One of the most exciting new studies related to the health benefits of weight training was recently published. Researchers followed 8,677 men, aged 20 to 82, from 1980 to 2003. All of the men were enrolled in the long-term study at the Cooper Aerobics Center in Dallas. Ken Cooper, M.D., who founded the center, is credited with coining the word aerobics and was a fervent advocate of aerobic exercise for more than 30 years. More recently, however, he has also focused on the health benefits of weight training.
The study was led by a team of researchers from the Karolinska Institute in Stockholm, Sweden. The 8,000-plus subjects were monitored over 23 years to determine which of the men developed cancer or died from the disease.
The men who regularly lifted weights and had the highest level of muscular strength—as tested by lifts on bench press and leg press machines—were 30 to 40 percent less likely to die from cancer. The researchers noted that being strong overruled other risk factors associated with cancer, such as age, having lots of abdominal fat and smoking. They suggest lifting weights a minimum of twice a week to protect against cancer.

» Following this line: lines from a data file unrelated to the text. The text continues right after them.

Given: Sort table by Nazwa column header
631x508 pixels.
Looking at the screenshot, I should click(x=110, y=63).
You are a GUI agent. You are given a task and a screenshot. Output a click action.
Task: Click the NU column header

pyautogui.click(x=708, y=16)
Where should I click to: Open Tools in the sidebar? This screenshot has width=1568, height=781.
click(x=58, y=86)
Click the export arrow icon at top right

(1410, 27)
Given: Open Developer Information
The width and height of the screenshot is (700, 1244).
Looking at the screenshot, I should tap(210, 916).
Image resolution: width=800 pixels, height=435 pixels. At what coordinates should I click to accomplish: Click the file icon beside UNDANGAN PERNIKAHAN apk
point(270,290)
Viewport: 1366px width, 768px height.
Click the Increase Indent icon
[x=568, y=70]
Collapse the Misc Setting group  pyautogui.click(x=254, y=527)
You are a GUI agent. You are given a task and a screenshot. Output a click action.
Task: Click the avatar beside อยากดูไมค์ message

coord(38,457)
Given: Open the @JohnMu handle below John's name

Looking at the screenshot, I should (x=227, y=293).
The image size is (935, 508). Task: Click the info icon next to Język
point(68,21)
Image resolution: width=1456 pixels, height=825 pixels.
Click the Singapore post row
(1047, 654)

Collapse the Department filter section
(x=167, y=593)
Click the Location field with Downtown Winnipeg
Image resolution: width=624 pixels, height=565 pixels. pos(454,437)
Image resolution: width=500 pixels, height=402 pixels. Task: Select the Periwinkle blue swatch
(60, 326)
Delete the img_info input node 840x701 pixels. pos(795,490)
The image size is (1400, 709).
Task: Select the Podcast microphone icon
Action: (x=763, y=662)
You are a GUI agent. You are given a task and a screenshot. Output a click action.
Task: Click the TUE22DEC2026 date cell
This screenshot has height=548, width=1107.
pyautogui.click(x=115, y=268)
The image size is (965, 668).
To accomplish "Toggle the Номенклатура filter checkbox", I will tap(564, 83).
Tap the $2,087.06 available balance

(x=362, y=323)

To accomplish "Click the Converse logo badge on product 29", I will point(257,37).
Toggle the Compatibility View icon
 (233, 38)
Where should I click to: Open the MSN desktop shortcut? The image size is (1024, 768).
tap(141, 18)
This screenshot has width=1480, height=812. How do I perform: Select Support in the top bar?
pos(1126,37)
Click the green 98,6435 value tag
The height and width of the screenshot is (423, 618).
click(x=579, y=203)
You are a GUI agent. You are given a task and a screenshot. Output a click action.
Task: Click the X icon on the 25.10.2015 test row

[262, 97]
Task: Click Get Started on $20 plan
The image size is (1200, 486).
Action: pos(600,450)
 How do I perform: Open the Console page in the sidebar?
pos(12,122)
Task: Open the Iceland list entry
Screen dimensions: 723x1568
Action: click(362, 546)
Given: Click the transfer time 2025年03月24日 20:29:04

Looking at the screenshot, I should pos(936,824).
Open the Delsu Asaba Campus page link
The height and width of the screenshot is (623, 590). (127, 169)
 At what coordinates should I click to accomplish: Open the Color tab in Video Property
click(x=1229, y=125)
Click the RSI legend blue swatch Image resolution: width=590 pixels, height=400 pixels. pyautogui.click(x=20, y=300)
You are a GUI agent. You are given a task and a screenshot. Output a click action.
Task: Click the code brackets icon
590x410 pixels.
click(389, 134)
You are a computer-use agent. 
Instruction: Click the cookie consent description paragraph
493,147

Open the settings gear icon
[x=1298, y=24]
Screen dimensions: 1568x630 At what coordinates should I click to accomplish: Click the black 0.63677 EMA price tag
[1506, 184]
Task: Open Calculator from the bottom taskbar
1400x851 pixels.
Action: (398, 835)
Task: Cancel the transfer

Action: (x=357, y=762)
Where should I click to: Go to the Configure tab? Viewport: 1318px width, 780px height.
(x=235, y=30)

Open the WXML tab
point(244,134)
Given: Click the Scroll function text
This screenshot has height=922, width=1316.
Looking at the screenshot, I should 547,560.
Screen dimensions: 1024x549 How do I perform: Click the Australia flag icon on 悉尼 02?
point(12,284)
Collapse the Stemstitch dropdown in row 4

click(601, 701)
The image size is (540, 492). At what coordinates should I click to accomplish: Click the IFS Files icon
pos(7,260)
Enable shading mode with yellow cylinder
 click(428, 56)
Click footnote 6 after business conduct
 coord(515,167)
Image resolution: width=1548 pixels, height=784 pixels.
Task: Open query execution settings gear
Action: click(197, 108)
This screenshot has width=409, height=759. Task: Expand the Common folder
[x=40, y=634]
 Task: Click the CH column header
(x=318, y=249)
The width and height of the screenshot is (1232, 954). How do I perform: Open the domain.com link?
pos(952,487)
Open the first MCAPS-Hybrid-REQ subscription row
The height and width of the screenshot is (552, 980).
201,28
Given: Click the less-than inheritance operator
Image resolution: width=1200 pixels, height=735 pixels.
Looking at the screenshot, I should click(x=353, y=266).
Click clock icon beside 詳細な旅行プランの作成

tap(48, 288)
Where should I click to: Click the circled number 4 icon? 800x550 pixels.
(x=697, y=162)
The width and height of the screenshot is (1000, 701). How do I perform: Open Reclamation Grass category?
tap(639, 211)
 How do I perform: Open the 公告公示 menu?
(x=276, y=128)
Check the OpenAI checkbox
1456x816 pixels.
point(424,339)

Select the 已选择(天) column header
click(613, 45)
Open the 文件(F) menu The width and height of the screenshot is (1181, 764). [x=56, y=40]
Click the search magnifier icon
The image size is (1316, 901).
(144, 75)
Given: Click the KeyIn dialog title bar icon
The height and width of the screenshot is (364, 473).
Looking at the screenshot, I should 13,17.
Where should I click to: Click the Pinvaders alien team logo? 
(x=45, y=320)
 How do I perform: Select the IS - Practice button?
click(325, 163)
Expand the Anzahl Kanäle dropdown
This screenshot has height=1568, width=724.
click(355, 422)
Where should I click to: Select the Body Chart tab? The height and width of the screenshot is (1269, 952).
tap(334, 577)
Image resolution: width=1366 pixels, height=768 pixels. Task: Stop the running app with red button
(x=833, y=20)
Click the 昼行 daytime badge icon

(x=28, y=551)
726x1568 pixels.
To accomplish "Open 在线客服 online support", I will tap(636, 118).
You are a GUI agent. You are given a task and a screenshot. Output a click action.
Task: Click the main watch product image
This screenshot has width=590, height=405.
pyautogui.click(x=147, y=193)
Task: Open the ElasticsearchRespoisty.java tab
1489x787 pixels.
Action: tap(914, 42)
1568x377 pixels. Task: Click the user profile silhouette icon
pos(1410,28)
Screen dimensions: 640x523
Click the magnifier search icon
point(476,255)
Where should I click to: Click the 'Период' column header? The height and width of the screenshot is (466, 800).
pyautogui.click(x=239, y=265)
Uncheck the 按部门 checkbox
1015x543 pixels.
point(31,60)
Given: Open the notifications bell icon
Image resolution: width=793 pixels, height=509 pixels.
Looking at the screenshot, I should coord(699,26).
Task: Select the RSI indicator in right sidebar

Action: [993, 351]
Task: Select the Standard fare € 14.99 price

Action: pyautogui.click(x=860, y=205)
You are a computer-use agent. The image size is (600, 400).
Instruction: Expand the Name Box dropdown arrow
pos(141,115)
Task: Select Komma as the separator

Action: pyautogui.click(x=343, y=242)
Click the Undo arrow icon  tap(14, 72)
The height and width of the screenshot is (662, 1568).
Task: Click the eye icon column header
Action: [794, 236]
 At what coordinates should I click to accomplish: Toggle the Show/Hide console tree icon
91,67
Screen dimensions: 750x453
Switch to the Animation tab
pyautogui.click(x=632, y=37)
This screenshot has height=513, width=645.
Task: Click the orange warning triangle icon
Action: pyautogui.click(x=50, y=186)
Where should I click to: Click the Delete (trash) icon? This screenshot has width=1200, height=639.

Why would maintaining strength make a difference? The authors suggest several possible mechanisms. First, lifting weights modulates the activity of several hormones: It helps control insulin metabolism, and excess insulin is linked to several types of cancer. Training increases glucose uptake—independently of insulin—into muscle tissue. Insulinlike growth hormone 1, a.k.a. IGF-1, is an anabolic hormone, but it also fosters the spread of several types of cancer, including breast, colon and prostate cancers. When you lift weights, the liver boosts production of a binding protein that is transported with IGF-1 in the blood. As long as IGF-1 is bound to this protein, it can’t interact with tumors to spread them throughout the body.
Weight training also reduces systemic inflammation, which is an underlying cause of cancer. Other mechanisms include a modulation of sex hormones, heightened antioxidant defense mechanisms, increased immune system vigilance against incipient tumor formation and reduced bodyfat.
Ruiz, J.R., et al. (2009). Muscular strength and adiposity as predictors of adulthood cancer mortality in men. Cancer Epidemiol Biomarkers Prev. 18:1468-76.